El indigenismo lucha por su libertad

La globalización y el consumismo capitalista han herido de gravedad a los pueblos indígenas. Han robado sus tierras, han secado sus ríos, pero no se rinden y siguen combatiendo al opresor occidental para recuperar su bienestar.

Considerado como uno de los grupos más desfavorecidos del mundo, los pueblos indígenas han sido, son y probablemente serán las víctimas más invisibles del capitalismo y de la globalización. Han perdido sus tierras, su cultura aborigen y han pasado de ser independientes y autosuficientes a depender de múltiples ONG, ya que los Estados donde se encuentran les dan casi siempre la espalda.

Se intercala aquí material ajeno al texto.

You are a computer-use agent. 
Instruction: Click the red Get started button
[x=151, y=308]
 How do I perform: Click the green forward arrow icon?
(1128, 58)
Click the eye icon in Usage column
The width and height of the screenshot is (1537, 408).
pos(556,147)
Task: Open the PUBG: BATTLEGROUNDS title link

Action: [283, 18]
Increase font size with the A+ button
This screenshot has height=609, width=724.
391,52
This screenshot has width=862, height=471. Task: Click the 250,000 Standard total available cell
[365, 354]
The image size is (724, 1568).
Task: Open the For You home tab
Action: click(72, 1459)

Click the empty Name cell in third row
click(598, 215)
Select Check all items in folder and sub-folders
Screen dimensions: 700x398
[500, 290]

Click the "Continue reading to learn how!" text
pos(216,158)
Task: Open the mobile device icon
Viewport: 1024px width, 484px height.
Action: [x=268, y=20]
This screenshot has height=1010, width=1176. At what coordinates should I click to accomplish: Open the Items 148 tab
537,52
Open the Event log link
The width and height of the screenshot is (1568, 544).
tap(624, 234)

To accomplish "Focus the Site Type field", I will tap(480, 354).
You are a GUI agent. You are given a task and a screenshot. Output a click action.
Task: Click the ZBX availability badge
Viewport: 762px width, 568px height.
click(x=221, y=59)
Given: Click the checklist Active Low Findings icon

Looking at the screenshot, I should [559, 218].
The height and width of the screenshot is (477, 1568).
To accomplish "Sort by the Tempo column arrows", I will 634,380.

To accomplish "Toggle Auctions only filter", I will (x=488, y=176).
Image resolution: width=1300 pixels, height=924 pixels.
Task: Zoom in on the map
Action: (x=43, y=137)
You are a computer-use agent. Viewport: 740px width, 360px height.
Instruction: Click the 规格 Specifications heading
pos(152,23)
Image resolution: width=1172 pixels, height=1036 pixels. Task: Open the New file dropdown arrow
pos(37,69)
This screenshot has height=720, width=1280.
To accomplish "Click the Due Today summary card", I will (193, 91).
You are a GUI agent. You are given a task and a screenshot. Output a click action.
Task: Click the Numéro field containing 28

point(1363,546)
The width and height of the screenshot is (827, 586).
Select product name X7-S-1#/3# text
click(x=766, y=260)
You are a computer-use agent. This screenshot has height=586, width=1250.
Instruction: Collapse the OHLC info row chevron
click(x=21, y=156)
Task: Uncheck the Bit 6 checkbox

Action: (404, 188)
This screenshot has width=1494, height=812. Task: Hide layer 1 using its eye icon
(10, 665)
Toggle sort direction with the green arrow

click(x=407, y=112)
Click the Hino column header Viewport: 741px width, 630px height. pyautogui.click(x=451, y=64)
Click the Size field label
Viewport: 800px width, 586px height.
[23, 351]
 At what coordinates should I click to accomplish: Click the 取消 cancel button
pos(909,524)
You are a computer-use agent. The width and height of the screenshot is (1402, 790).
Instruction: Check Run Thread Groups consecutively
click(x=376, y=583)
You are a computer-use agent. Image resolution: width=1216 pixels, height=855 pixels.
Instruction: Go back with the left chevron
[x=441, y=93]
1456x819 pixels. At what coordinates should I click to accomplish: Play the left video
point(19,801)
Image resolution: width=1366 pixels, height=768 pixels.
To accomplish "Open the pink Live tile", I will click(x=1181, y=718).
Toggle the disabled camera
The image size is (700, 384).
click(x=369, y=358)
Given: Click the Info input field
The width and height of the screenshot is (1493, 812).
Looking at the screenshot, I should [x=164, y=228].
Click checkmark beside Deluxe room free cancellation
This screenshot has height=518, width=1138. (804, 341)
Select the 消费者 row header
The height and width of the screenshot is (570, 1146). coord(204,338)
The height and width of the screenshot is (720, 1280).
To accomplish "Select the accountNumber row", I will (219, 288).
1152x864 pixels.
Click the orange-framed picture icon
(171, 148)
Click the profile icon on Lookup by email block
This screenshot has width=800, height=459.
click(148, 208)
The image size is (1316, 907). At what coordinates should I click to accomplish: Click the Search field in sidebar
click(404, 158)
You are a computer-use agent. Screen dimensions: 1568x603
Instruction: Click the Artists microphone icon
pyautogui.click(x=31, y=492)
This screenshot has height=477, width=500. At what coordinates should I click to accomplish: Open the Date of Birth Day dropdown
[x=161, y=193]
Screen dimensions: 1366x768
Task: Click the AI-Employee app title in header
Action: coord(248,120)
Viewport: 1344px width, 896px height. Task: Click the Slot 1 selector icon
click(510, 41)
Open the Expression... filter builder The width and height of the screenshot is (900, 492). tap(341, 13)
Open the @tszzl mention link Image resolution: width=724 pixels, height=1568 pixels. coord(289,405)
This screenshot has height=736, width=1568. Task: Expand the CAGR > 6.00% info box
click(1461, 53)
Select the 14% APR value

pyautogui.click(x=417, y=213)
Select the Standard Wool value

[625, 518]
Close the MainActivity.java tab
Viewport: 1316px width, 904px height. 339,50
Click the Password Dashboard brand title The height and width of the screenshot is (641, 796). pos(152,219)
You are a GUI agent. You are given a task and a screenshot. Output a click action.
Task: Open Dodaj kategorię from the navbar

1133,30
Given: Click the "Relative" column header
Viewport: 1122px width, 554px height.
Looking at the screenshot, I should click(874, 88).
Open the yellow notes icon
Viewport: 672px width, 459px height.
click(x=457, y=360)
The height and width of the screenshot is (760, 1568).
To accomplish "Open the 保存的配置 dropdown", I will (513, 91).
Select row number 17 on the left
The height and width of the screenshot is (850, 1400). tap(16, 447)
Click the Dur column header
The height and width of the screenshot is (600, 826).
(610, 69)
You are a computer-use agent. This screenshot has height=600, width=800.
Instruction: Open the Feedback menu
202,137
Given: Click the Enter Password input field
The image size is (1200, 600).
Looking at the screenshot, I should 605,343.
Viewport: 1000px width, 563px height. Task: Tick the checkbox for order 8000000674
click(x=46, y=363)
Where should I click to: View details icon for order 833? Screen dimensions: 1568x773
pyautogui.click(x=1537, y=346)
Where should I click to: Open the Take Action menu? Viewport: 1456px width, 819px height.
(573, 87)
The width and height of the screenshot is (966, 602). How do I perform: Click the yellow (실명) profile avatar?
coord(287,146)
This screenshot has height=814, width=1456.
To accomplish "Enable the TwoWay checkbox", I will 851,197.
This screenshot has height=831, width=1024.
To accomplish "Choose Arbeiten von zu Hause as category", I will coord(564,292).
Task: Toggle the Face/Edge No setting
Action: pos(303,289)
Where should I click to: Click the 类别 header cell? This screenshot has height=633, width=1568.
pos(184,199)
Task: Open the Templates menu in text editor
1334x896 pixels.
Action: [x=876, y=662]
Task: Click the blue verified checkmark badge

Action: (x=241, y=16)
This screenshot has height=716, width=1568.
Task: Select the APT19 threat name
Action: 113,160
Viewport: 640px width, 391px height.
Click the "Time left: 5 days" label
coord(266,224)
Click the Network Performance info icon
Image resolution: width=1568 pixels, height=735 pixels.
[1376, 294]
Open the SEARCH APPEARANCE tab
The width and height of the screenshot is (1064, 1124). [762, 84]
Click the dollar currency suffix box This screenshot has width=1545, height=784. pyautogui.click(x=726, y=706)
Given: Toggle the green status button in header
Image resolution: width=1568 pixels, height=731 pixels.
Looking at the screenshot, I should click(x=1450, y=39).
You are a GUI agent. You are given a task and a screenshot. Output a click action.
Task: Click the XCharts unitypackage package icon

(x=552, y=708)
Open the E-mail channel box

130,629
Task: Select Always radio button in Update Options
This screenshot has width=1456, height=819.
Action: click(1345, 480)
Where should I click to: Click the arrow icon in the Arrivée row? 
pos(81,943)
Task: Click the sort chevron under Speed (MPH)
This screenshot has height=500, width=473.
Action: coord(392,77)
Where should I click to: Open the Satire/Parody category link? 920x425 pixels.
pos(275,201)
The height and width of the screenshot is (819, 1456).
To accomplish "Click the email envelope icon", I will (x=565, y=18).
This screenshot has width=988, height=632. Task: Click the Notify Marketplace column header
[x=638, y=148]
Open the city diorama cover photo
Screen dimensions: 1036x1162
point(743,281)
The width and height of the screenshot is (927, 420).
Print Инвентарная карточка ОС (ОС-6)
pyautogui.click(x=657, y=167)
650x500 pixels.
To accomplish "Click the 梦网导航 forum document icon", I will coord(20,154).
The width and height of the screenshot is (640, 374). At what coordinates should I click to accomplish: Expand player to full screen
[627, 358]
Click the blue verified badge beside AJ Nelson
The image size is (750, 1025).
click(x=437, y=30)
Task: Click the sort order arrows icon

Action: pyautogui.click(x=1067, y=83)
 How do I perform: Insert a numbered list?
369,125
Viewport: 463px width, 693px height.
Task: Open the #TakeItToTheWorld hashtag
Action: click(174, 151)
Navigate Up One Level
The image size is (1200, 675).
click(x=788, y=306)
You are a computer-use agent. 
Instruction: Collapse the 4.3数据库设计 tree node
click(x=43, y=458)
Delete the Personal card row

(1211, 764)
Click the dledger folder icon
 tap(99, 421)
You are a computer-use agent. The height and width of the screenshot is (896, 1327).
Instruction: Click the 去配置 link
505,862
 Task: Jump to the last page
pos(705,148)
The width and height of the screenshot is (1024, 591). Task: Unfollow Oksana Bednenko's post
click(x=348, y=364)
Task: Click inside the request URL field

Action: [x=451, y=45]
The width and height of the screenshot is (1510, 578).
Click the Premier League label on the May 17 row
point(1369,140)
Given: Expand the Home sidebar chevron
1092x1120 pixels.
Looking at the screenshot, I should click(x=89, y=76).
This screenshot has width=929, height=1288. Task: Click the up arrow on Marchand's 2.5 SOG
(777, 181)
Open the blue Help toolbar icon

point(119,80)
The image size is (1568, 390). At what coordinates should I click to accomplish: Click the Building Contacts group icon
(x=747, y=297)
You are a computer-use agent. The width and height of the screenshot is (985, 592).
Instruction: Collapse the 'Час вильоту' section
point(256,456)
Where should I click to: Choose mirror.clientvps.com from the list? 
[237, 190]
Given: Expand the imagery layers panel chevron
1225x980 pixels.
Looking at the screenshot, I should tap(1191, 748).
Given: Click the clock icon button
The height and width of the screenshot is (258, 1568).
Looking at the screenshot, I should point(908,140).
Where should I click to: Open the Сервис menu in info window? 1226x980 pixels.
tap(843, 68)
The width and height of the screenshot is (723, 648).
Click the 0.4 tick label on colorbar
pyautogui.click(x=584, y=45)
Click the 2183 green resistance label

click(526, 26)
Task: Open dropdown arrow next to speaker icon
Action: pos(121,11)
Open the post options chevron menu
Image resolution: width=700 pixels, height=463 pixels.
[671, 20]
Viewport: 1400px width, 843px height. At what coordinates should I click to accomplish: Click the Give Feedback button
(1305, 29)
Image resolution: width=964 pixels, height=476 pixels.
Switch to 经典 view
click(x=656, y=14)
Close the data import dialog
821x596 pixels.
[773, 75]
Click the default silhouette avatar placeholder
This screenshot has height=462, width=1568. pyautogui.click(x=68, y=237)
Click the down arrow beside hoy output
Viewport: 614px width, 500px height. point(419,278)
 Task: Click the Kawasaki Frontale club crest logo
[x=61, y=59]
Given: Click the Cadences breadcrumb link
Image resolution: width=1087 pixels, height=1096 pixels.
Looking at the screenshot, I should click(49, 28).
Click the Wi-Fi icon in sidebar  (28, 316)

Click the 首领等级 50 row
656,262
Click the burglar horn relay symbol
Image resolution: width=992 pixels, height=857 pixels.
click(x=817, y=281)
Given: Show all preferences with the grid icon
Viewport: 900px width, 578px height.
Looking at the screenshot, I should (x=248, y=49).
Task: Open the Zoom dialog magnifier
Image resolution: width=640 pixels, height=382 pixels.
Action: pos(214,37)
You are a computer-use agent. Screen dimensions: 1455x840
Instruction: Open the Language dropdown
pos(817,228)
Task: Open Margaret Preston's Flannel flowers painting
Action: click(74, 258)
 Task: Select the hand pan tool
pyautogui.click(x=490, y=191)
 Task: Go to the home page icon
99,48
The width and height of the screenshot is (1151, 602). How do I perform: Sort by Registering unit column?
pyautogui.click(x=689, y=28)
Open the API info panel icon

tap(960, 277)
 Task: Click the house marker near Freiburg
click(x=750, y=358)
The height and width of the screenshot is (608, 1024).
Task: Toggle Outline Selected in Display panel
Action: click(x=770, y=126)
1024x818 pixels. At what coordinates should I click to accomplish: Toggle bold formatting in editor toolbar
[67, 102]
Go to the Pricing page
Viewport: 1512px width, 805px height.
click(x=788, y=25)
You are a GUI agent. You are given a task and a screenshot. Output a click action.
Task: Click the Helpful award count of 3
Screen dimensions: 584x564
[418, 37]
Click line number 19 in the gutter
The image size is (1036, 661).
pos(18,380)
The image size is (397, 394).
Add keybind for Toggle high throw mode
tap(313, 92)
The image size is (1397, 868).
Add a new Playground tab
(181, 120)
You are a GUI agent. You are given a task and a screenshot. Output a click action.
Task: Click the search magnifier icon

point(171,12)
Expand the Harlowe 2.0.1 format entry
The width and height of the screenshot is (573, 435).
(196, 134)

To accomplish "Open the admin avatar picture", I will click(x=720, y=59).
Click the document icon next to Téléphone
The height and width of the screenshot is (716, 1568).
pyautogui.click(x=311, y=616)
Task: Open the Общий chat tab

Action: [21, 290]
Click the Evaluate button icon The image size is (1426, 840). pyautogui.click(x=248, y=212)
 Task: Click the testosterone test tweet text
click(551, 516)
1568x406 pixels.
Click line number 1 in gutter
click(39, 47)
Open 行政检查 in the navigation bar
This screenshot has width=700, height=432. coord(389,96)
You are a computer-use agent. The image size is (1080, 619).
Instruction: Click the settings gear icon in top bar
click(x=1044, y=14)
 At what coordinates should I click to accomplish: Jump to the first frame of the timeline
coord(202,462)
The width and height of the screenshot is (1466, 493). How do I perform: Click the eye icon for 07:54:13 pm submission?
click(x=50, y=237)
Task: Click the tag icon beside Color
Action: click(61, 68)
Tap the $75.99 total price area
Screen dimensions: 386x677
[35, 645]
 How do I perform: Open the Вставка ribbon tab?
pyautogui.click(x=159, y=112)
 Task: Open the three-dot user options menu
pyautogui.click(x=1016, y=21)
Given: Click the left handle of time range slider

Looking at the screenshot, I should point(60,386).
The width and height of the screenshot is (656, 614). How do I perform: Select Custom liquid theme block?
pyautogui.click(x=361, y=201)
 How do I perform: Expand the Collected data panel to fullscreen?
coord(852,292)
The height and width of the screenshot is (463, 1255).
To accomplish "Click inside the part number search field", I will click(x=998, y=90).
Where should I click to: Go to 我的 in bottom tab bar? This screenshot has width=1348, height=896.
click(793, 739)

En la actualidad, Naciones Unidas asegura que existen hasta 370 millones de indígenas que han perdido sus tierras, divididos en más de  5.000 grupos repartidos por más de 70 países de todo el mundo. Viven en el ártico canadiense, en Rusia, Ecuador, Bolivia, Australia, República del Congo, Kenia, Camboya… y, excluidos casi en su totalidad de los procesos de toma de decisiones, gran parte de ellos son pueblos marginados, explotados y sometidos a represión, tortura y asesinato cuando levantan la voz en defensa de sus derechos. Por miedo a ser perseguidos y también por la ocupación sistemática que los Estados y las multinacionales ejercen sobre su territorio, estos pueblos se ven desplazados forzosamente de sus lugares de origen, convertidos en refugiados. A veces tienen incluso que ocultar su identidad, abandonar su idioma y sus costumbres tradicionales para poder sobrevivir en un mundo que no es el suyo.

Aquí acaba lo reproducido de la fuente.